Pull every line containing the word "will" from the records.

Record excerpts:
..........

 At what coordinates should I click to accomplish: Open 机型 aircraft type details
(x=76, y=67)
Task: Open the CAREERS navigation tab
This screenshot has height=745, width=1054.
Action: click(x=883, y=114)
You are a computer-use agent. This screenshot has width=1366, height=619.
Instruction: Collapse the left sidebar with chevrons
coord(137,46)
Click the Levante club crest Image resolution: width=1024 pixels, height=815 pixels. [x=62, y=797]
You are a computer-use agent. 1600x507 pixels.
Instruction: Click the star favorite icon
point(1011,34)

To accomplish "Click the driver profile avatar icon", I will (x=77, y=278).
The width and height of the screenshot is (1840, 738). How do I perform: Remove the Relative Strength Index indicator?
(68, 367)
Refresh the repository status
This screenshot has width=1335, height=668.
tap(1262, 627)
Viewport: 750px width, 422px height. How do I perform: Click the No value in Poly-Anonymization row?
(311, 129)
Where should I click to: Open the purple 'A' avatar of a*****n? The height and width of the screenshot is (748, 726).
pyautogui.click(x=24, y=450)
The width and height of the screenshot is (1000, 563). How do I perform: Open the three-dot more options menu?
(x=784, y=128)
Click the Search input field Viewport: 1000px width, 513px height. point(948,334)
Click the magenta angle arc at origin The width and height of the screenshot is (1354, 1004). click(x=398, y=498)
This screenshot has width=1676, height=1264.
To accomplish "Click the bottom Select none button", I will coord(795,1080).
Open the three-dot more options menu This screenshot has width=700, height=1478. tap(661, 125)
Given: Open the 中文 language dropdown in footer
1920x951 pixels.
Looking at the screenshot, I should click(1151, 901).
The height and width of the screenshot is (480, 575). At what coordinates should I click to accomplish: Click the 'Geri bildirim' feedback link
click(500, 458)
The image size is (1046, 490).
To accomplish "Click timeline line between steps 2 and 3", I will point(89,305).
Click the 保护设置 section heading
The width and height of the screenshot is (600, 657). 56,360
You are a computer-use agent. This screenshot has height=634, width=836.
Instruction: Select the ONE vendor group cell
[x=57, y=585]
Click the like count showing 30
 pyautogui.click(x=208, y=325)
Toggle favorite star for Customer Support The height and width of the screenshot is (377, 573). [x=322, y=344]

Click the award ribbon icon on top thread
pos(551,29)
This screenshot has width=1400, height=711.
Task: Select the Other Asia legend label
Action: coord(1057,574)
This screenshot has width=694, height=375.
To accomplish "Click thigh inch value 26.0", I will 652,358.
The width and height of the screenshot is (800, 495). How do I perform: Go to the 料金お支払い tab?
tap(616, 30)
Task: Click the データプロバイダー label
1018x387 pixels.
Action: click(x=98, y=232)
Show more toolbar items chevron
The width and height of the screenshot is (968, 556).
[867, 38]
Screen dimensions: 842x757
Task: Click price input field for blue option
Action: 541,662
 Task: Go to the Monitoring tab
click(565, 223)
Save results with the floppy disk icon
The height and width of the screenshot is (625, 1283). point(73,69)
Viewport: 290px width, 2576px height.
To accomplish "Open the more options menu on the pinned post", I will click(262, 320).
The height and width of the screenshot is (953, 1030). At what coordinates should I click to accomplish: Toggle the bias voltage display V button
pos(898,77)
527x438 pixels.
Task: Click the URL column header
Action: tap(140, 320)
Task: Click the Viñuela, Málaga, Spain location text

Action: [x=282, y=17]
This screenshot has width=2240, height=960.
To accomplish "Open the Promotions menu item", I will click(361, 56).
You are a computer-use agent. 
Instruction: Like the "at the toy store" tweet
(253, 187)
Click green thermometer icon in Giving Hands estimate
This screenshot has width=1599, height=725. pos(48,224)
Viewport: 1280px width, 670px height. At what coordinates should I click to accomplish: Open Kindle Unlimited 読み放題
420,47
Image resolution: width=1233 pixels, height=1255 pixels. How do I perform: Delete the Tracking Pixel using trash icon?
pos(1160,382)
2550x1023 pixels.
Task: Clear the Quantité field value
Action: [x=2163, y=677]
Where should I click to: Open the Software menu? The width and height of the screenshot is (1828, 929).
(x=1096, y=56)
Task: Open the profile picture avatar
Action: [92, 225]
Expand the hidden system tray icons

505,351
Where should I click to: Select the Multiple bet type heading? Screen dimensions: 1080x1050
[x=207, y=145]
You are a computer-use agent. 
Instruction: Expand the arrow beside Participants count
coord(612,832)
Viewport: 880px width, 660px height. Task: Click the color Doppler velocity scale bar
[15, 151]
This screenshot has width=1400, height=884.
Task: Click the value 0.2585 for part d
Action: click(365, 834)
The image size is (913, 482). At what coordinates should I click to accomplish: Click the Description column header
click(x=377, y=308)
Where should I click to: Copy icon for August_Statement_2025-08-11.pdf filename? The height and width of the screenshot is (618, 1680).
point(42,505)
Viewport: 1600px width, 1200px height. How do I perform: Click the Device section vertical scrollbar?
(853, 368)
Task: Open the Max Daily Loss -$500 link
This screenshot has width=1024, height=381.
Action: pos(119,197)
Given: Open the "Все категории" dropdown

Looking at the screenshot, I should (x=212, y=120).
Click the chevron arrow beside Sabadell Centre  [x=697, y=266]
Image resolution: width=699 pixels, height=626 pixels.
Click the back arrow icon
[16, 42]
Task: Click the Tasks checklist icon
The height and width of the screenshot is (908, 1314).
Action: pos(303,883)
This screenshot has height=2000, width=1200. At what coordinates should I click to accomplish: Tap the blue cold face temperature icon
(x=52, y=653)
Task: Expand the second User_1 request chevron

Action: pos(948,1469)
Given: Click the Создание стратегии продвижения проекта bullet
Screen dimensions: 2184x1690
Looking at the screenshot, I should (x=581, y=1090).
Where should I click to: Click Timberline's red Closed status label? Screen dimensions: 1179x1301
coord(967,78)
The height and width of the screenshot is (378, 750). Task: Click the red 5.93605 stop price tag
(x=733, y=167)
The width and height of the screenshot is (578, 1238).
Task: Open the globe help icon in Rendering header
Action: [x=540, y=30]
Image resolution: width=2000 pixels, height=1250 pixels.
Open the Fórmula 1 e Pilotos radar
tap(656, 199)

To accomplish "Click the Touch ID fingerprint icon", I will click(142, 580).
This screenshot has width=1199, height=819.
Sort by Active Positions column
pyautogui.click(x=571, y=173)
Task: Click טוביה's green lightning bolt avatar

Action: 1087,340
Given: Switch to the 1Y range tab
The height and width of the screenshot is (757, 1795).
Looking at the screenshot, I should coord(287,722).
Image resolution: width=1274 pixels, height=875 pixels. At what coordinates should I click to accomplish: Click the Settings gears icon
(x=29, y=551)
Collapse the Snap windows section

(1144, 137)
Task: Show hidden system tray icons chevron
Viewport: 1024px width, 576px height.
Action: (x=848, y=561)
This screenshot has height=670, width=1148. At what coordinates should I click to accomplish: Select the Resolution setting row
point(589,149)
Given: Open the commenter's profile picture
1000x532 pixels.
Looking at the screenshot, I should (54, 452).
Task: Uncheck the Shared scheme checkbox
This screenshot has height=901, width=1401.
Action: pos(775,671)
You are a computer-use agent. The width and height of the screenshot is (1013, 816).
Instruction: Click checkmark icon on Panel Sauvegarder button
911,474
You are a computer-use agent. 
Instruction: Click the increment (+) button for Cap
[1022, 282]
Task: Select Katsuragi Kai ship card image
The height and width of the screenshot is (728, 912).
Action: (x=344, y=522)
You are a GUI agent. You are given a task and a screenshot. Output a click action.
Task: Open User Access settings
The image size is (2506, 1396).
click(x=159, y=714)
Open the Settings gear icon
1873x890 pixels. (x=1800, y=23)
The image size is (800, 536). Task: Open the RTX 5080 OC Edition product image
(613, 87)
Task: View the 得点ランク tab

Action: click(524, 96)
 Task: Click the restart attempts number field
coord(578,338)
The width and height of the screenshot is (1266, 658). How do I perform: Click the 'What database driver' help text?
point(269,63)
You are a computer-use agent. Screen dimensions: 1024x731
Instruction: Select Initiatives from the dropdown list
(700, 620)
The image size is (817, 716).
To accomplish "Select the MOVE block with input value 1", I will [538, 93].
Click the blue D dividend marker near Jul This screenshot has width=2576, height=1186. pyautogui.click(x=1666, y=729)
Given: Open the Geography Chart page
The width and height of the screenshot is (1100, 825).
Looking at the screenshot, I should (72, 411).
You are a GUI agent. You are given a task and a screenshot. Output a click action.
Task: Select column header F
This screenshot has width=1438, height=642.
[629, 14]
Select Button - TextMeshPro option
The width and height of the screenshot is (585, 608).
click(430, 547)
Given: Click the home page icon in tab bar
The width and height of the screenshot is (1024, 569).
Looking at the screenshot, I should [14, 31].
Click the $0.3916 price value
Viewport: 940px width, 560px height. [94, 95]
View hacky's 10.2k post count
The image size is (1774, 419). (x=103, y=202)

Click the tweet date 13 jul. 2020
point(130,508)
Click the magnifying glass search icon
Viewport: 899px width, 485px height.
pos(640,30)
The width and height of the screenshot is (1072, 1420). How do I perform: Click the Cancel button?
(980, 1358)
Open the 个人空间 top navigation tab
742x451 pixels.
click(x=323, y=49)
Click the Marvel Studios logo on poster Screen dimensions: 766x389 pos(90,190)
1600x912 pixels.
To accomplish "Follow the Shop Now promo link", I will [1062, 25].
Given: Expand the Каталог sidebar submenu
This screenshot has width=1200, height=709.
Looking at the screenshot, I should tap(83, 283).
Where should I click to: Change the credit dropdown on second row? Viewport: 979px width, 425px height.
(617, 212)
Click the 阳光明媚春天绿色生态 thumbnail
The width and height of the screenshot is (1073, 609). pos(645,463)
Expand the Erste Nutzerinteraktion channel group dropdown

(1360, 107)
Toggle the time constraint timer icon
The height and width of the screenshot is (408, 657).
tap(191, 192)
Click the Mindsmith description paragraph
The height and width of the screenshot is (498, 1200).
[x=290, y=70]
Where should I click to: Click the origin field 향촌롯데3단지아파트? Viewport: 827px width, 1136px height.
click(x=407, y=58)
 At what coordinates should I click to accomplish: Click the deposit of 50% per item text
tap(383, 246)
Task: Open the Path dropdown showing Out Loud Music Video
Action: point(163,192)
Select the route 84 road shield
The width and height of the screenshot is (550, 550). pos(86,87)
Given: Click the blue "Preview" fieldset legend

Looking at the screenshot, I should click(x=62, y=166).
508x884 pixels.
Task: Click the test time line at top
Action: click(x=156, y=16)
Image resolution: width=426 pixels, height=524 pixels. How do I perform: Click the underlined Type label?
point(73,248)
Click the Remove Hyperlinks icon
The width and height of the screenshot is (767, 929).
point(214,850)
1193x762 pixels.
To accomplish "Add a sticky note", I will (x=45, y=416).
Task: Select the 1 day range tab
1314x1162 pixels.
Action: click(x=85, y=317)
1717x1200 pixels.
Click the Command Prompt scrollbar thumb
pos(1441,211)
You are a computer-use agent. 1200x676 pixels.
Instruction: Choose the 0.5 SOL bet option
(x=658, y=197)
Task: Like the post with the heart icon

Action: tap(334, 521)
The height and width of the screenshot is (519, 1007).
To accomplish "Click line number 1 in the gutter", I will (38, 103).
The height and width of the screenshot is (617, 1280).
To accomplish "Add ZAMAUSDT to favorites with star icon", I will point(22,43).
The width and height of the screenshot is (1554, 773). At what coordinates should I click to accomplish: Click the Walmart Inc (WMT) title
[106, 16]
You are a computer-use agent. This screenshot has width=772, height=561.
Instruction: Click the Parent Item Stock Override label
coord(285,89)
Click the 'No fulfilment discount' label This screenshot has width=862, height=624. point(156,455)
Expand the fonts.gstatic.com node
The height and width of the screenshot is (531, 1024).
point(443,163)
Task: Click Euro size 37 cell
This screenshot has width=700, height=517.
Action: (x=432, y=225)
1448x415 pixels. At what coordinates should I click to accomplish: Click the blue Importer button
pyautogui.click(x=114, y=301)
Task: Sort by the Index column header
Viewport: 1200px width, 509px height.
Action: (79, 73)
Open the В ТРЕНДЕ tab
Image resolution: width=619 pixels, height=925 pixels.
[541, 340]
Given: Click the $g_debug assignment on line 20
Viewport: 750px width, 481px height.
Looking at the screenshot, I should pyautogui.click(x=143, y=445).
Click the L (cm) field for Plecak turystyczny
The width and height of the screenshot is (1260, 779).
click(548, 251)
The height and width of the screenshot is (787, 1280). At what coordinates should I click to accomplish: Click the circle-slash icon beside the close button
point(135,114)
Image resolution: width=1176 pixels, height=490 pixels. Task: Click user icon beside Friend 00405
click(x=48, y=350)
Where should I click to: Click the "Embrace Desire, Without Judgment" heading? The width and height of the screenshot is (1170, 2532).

..........

Result:
To accomplish "Click the driver profile avatar icon", I will (x=77, y=278).
To accomplish "Click the bottom Select none button", I will coord(795,1080).
To accomplish "Click timeline line between steps 2 and 3", I will point(89,305).
To accomplish "Click thigh inch value 26.0", I will 652,358.
To accomplish "Open the more options menu on the pinned post", I will click(262, 320).
To accomplish "Open the Promotions menu item", I will click(361, 56).
To accomplish "Click the Touch ID fingerprint icon", I will click(142, 580).
To accomplish "Select the MOVE block with input value 1", I will [538, 93].
To accomplish "Follow the Shop Now promo link", I will [1062, 25].
To accomplish "Add a sticky note", I will (x=45, y=416).
To accomplish "Click line number 1 in the gutter", I will (38, 103).
To accomplish "Add ZAMAUSDT to favorites with star icon", I will point(22,43).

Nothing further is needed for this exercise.